Sixteen. She was managing her capital perfectly. Her assets were a slight delicate prettiness, and a dress sense that must have been a gift from God, or more probably because she had been reading the fashion magazines since practically before consciousness. Shirley had put in six months of beehive hair, pouting scarlet lips, and an air of sullen disdain; but Maureen's sense of herself was much finer. She modelled herself on film stars, but with an understanding of how far she could go — of what was allowable to Maureen. So the experience of being Bardot, Monroe, or whoever it was, refined her: she took from it an essence, which was learning to be a vehicle for other people's fantasies. So while Shirley had been a dozen stars, but really been them, in violent temporary transmogrifications, from which she emerged (often enough with a laugh) Shirley — plump, good-natured, and herself — Maureen remained herself through every role, but creating her appearance, like an alter ego, to meet the expression in people's eyes.

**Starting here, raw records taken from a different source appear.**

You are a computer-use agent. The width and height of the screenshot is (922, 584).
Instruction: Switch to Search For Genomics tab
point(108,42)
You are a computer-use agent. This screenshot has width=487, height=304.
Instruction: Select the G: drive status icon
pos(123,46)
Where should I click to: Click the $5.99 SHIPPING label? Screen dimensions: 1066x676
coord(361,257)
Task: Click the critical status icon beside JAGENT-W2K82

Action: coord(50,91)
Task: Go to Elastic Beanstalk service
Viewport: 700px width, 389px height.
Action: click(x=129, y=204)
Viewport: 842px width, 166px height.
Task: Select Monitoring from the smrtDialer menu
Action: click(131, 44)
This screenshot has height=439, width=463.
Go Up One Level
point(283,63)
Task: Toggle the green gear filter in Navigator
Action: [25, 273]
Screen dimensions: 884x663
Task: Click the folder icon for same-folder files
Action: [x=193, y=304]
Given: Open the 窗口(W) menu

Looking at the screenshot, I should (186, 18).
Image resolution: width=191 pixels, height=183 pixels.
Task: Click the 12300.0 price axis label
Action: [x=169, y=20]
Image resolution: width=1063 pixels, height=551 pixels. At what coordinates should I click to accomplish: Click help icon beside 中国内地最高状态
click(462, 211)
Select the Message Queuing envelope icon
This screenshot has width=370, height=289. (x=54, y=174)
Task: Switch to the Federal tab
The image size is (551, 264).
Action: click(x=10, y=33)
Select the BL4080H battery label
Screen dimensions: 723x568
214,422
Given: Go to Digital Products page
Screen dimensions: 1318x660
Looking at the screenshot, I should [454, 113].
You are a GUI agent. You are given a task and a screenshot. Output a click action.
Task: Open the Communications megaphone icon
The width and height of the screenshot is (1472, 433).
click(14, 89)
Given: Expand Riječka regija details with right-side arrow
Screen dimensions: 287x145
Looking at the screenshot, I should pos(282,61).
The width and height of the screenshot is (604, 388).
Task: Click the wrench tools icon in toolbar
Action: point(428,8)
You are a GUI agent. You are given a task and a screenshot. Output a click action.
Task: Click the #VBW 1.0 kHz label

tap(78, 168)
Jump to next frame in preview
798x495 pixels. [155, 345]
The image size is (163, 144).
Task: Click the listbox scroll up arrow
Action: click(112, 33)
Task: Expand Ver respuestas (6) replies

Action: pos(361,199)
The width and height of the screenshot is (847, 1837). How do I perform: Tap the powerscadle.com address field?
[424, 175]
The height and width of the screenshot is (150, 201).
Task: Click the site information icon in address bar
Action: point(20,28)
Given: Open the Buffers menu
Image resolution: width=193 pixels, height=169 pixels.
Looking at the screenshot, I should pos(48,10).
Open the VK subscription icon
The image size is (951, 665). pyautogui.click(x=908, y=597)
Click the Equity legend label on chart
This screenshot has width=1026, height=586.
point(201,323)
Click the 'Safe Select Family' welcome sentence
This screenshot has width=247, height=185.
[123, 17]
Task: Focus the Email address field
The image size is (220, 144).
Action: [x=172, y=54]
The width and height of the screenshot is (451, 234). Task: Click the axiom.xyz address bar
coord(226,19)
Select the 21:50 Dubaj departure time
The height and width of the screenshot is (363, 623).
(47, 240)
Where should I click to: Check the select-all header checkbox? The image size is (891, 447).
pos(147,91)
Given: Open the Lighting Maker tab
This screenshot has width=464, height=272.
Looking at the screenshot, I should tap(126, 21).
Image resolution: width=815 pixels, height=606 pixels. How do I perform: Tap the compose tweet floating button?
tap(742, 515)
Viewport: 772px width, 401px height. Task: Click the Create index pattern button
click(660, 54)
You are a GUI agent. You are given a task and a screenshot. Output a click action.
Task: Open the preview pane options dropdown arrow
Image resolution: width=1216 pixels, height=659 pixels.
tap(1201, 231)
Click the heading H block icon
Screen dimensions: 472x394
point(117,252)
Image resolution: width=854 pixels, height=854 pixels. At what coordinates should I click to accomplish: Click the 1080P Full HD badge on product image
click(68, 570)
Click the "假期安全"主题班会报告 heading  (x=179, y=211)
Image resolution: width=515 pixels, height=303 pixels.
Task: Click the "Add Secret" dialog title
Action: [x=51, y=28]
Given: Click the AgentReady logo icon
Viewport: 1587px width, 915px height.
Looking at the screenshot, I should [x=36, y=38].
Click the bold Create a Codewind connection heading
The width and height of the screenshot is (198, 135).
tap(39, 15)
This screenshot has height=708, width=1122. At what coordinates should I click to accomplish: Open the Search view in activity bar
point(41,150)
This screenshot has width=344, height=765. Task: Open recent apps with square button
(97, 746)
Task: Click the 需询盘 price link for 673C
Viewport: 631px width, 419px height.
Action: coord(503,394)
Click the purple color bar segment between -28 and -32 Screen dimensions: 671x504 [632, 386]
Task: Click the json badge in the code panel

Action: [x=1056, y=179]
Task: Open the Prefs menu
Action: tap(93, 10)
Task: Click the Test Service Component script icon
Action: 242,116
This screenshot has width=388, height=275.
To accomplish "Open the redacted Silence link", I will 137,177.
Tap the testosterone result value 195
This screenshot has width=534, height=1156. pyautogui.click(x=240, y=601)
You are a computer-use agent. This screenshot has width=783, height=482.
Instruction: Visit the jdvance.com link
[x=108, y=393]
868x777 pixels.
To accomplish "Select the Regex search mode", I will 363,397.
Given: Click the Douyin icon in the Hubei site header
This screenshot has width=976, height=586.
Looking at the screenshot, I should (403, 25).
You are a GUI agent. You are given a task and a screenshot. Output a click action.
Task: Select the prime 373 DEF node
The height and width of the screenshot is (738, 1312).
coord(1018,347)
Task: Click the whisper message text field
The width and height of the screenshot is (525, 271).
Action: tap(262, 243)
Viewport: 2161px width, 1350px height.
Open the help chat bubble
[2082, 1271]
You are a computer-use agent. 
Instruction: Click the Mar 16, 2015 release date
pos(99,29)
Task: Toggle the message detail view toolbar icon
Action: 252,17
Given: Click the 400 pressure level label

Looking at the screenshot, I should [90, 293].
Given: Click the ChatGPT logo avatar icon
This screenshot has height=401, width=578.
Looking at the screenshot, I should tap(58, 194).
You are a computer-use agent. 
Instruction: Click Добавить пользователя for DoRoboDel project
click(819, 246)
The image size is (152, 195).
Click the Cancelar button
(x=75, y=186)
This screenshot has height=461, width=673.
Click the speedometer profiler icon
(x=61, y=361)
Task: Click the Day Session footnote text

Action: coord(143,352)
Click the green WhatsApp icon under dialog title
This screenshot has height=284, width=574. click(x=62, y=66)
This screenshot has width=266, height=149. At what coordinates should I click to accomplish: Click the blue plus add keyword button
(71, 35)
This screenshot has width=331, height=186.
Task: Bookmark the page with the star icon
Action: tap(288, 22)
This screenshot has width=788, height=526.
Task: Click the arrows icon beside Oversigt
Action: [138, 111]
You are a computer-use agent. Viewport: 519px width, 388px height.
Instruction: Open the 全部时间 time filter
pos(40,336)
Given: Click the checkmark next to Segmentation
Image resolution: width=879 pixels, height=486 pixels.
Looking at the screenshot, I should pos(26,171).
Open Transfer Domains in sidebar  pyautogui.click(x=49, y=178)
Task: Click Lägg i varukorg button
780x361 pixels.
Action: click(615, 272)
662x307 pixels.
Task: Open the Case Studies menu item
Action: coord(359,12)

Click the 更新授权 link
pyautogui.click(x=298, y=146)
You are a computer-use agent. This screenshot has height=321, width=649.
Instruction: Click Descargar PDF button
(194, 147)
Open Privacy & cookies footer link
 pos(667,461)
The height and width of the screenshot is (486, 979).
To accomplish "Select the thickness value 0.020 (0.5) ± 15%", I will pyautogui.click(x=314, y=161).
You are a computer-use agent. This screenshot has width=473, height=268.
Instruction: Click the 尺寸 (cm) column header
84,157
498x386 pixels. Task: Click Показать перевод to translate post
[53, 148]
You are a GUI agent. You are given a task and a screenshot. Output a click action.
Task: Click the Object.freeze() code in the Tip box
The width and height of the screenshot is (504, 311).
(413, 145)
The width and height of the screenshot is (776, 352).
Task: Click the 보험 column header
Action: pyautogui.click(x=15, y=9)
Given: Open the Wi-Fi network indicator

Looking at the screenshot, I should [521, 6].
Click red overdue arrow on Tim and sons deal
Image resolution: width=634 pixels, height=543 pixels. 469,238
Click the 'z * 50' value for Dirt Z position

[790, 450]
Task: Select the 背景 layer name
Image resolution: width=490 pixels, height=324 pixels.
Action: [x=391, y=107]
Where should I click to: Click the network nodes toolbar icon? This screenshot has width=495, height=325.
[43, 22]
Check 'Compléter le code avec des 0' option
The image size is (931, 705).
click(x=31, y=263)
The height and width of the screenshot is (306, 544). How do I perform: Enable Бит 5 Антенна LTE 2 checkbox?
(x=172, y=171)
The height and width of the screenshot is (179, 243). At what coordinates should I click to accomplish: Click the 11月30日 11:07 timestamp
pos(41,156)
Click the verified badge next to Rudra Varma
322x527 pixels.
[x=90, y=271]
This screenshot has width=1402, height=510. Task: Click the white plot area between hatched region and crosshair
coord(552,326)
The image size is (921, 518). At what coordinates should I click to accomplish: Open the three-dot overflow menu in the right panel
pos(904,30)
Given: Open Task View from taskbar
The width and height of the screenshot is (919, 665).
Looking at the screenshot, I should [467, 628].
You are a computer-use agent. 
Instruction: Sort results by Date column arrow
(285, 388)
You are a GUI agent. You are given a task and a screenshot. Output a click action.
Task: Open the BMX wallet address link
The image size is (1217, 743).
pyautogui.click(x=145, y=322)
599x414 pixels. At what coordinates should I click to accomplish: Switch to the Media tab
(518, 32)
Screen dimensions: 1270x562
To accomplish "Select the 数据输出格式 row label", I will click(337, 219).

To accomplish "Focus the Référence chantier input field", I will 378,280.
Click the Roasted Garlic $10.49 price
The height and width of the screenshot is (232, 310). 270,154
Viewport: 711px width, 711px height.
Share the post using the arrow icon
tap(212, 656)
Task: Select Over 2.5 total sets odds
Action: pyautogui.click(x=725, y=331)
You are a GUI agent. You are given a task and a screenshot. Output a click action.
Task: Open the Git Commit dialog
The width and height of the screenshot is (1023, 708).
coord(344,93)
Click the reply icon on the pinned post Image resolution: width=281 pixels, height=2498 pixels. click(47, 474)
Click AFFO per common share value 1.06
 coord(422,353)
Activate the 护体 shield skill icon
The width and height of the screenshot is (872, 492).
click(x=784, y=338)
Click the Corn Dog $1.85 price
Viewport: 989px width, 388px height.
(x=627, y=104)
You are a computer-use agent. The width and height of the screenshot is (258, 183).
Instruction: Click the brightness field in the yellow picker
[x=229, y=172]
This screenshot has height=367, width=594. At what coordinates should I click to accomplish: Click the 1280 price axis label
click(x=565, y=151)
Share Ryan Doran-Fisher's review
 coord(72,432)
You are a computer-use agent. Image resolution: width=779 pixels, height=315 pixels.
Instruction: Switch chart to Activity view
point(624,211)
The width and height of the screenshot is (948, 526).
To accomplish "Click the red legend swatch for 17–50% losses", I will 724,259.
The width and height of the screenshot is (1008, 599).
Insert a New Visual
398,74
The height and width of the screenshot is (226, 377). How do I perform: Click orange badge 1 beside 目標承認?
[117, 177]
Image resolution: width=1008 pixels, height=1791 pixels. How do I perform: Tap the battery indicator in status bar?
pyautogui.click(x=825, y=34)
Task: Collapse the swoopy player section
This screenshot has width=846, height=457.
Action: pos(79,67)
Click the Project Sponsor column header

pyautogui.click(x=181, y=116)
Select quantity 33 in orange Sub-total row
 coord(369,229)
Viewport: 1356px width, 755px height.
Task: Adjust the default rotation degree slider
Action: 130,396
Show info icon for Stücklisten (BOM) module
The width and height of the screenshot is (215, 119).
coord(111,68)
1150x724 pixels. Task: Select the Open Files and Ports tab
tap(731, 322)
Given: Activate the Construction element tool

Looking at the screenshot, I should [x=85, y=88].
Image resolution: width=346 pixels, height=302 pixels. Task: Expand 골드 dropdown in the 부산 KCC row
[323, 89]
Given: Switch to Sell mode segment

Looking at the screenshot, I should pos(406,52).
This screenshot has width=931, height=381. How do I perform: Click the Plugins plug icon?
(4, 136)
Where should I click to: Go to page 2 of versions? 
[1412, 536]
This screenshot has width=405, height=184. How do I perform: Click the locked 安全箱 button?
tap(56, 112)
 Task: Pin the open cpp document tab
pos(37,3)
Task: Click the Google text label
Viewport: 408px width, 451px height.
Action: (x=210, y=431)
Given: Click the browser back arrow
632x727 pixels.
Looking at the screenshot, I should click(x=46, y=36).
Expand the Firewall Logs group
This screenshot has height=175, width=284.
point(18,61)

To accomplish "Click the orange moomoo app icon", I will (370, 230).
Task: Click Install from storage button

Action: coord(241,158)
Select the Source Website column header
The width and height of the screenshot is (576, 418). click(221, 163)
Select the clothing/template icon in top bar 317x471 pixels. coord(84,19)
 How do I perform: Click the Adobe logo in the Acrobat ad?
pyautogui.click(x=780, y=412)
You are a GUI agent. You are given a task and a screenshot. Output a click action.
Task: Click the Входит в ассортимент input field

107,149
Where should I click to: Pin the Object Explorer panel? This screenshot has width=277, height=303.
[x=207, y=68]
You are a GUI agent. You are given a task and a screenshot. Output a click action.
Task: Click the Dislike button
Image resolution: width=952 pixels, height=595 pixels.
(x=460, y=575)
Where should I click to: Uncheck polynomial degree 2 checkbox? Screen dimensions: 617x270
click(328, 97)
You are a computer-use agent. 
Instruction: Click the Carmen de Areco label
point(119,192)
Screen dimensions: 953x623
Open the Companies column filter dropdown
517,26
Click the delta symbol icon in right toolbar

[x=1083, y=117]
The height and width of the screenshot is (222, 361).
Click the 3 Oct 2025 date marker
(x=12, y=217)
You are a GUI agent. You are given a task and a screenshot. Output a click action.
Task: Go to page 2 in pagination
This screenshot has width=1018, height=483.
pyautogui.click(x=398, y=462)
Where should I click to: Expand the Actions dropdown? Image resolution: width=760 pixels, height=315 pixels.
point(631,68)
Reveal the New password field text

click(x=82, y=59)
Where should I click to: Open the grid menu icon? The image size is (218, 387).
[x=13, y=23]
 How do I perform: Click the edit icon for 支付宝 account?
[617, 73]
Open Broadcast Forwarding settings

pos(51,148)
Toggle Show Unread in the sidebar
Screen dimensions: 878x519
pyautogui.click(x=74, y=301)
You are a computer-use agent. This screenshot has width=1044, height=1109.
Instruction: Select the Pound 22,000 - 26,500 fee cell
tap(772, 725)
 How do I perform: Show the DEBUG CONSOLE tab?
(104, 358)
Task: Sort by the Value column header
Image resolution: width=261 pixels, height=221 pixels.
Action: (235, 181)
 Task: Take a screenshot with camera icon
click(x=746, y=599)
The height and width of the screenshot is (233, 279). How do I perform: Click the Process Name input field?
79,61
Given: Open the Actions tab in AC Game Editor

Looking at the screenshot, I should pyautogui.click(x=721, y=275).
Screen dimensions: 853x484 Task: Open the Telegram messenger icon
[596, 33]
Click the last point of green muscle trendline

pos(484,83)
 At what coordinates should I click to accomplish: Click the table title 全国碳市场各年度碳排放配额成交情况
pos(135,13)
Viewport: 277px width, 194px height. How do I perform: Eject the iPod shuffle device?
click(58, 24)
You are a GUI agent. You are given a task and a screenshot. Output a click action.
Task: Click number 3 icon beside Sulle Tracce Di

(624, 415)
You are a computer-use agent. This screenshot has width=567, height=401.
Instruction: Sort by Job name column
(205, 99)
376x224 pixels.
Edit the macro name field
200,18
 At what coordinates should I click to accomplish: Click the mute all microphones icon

Round about sixteen, another incident: prophetic. Mrs Watson had a cousin who worked in the dress trade, and this man, unthought-of for many years, was met at a wedding. He commented on Maureen, a vision in white gauze. Mrs Watson worked secretly on this slender material for some weeks; then wrote to him: Could Maureen be a model? He had only remote connections with the world of expensive clothes and girls, but he dropped into the shop with frankly personal aims. Maureen in a white wrapper was still pretty, very; but her remote air told this shrewd man that she would certainly not go out with him. She was saving herself; he knew the air of self-esteem very well from other exemplars. Such girls do not go out with middle-aged cousins, except as a favour or to get something. However, he told Mrs Watson that Maureen was definitely model material, but that she would have to do something about her voice. (He meant her accent of course; and so Mrs Watson understood him.) He left addresses and advice, and Mrs Watson was in a state of quivering ambition. She said so to Maureen: 'This is your chance, girl. Take it.' What Maureen heard was: 'This is my chance.'

Maureen, nothing if not alert for her Big Chance, for which her whole life had prepared her, accepted her mother's gift of a hundred pounds (she did not thank her, no thanks were due) and actually wrote to the school where she would be taught voice training.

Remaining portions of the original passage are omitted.